(Dataset records)
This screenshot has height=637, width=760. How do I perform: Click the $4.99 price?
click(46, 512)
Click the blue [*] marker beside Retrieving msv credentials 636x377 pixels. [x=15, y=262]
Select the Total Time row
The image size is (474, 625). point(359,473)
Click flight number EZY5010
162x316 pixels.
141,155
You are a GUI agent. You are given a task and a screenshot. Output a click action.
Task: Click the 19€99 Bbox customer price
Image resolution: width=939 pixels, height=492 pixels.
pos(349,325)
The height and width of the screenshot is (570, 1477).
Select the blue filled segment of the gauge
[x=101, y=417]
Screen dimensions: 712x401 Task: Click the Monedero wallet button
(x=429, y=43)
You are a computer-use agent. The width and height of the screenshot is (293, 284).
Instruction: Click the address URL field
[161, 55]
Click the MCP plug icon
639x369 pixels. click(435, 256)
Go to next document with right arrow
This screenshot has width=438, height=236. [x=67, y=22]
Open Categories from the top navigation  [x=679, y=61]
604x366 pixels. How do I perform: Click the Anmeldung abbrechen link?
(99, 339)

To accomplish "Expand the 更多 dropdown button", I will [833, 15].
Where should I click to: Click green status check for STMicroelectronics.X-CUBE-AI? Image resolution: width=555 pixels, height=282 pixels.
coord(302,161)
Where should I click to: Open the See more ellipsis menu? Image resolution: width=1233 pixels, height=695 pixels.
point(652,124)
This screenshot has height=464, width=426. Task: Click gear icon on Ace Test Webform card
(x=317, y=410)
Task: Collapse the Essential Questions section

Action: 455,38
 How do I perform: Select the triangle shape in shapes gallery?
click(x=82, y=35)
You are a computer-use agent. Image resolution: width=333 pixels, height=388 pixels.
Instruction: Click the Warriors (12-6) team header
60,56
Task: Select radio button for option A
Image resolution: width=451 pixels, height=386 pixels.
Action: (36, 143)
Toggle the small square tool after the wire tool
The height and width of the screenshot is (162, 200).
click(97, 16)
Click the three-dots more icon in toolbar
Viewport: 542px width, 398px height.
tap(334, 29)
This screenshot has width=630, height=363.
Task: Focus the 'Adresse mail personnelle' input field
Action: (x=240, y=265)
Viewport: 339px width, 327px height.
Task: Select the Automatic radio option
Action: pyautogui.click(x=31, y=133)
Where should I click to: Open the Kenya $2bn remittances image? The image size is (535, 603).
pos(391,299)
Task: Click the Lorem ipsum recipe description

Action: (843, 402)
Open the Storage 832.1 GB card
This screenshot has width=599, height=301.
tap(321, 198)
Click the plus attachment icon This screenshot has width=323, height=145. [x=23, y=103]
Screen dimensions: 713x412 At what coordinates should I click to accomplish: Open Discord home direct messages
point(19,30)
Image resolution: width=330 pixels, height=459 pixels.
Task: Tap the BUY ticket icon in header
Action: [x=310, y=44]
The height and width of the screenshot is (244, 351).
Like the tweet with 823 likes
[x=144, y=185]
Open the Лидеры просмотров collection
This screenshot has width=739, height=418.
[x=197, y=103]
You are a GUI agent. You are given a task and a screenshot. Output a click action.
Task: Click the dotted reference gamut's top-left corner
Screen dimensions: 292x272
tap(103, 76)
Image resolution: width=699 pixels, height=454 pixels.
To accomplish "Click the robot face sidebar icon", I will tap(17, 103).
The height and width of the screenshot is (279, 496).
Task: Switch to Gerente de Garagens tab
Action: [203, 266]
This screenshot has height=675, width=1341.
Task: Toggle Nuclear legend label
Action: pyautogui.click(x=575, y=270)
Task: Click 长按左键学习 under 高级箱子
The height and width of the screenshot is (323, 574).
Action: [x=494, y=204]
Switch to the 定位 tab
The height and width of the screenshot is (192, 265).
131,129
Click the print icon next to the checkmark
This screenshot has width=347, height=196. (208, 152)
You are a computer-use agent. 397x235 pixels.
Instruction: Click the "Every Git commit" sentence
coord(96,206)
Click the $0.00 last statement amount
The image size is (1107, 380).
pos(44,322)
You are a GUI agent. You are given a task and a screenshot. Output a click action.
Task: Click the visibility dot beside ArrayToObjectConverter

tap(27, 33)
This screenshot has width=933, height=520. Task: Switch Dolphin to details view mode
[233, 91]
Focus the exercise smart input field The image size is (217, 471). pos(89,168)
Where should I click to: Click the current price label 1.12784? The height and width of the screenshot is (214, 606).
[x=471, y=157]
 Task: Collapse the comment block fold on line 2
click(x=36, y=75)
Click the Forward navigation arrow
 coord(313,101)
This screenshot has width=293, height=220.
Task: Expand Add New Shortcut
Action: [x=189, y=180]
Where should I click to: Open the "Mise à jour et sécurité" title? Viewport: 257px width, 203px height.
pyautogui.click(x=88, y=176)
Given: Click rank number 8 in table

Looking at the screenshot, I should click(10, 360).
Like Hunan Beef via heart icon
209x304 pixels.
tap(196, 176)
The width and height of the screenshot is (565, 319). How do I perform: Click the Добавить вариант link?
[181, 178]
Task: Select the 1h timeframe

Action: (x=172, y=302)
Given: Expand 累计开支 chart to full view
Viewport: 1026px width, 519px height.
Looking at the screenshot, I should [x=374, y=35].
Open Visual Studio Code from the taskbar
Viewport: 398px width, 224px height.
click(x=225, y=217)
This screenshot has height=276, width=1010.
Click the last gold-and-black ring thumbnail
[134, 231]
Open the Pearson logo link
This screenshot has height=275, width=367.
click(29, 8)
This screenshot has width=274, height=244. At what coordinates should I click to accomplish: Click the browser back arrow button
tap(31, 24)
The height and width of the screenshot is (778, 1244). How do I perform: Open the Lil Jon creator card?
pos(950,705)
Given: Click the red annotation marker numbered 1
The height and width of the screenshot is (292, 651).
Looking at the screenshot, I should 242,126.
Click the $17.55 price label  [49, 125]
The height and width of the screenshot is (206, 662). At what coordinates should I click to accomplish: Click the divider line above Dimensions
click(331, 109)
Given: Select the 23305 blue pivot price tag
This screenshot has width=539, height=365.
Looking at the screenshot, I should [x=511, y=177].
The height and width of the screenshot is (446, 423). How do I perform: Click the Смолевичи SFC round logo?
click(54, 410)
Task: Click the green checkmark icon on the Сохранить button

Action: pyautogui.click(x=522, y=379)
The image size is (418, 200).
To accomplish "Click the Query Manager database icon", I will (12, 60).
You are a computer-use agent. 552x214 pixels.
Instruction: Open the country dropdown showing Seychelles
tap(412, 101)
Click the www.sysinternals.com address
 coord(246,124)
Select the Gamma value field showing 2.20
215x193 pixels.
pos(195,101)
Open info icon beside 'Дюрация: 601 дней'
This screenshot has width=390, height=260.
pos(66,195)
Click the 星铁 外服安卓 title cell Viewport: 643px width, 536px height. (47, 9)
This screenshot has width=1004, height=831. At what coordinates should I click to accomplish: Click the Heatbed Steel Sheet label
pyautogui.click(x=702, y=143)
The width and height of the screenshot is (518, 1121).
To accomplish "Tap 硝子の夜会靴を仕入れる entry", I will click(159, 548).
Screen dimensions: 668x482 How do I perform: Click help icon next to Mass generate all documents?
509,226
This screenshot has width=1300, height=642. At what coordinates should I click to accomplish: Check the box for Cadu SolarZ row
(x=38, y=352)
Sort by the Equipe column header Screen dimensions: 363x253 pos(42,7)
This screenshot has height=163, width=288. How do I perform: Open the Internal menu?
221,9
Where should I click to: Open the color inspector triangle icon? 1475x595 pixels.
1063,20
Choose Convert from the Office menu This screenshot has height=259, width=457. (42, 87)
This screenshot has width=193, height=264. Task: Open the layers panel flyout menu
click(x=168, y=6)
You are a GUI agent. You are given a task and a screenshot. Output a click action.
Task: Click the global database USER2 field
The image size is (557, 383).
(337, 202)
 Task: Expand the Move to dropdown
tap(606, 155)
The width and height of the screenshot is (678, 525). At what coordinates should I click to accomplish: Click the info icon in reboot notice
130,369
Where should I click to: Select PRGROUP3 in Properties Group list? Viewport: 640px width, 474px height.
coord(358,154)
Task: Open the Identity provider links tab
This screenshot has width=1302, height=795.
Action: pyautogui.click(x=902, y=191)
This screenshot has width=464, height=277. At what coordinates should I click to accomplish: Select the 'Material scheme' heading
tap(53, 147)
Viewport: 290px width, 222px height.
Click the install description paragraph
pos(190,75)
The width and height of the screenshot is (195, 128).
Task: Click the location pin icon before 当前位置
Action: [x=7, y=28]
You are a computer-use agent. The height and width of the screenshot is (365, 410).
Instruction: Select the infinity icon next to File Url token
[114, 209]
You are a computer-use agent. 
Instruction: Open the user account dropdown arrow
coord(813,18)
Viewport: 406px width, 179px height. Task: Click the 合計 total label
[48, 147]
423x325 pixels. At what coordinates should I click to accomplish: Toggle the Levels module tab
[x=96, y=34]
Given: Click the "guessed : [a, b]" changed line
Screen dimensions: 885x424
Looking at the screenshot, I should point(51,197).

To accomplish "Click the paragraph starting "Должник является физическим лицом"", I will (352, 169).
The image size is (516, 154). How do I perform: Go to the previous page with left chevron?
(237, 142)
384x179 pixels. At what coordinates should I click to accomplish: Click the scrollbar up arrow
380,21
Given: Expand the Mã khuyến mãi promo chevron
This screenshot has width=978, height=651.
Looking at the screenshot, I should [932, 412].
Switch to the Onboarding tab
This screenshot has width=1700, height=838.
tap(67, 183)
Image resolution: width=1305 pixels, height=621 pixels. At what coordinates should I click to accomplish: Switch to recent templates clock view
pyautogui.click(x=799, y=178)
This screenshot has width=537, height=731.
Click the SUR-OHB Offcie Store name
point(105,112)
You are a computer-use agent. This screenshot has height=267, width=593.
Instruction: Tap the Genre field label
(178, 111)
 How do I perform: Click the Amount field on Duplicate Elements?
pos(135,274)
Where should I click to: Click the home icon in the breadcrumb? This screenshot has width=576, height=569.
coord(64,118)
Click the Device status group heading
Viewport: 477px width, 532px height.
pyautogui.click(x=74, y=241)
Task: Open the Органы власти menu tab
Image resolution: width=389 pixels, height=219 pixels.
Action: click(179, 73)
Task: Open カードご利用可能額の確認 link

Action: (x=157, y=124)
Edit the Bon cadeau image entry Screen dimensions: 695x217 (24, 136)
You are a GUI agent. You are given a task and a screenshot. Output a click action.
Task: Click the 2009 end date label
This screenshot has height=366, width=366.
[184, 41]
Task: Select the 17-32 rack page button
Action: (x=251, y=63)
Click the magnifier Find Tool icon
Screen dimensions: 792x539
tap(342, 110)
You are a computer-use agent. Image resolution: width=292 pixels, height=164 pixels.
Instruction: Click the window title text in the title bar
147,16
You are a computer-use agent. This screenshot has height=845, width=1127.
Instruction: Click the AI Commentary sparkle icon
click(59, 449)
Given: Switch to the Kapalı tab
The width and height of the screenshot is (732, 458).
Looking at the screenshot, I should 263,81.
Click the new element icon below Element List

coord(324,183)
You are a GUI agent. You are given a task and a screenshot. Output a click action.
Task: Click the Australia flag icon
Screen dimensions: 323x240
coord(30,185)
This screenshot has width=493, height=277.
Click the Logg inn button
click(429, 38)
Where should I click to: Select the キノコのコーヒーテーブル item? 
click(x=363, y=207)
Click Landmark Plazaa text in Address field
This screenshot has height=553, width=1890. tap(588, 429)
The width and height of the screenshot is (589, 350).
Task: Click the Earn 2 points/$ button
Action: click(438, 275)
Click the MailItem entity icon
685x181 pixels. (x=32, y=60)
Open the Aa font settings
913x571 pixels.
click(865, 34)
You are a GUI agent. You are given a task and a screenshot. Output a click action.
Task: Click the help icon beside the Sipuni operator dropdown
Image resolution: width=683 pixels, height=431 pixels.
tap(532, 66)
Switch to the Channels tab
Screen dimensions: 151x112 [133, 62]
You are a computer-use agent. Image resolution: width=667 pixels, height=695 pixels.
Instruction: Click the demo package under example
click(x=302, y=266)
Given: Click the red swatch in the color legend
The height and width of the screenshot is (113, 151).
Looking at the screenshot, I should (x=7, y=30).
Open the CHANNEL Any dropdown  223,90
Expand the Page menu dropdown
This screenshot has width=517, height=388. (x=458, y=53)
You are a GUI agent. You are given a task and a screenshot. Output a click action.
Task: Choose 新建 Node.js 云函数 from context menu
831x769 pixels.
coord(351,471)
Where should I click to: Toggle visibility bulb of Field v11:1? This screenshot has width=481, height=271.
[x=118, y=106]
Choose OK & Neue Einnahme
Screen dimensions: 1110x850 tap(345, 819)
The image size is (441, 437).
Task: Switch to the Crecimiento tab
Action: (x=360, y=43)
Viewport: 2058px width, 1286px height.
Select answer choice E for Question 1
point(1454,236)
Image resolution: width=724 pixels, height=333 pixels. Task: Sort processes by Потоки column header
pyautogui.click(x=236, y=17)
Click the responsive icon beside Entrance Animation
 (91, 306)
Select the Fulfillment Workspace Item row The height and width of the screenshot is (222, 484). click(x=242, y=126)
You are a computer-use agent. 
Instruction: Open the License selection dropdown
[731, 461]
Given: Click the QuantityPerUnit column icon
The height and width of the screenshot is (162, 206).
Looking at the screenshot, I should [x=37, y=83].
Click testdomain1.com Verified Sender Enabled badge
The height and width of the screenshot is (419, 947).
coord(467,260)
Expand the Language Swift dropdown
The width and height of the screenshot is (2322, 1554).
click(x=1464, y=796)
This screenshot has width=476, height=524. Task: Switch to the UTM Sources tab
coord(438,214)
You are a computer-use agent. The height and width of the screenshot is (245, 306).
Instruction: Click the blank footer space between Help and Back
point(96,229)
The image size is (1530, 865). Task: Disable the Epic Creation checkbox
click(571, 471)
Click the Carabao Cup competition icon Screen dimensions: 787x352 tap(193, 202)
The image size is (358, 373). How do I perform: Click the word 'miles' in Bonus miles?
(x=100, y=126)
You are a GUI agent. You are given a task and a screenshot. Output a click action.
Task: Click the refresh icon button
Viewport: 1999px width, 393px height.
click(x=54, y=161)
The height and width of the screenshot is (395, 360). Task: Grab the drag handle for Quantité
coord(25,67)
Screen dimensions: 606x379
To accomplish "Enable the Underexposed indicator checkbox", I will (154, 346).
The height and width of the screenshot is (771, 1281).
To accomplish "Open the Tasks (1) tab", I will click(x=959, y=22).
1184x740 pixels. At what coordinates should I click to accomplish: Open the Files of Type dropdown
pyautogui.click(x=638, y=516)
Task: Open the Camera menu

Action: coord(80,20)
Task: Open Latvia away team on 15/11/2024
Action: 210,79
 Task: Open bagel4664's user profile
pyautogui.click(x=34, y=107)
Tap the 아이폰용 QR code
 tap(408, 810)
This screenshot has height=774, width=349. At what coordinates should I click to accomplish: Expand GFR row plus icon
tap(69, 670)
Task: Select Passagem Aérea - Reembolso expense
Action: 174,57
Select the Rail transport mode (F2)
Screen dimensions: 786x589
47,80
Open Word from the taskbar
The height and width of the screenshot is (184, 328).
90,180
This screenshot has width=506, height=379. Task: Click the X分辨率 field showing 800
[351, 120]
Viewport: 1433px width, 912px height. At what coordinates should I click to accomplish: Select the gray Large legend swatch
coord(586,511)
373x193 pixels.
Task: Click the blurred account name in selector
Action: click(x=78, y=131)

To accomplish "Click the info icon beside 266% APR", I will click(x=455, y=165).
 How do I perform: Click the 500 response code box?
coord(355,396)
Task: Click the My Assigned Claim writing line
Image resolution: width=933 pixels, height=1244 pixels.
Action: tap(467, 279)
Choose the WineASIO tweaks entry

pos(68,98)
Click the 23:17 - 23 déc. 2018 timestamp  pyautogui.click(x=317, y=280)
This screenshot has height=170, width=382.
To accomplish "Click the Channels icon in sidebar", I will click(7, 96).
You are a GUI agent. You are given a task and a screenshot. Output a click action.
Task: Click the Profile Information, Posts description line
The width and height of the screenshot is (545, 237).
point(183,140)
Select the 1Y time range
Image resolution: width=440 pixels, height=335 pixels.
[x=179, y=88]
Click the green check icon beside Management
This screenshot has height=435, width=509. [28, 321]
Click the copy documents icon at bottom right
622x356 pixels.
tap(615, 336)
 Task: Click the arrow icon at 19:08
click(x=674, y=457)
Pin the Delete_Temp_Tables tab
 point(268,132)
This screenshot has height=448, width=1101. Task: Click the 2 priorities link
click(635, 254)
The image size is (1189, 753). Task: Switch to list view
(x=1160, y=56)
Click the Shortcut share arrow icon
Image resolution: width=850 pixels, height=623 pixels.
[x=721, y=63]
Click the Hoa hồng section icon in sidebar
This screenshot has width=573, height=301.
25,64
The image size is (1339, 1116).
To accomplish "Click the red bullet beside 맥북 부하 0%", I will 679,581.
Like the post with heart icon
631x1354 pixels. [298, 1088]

• [Exercise goal]:
State how many lines of the entries above include the string "from". The reply is that number alone.

• [Exercise response]:
5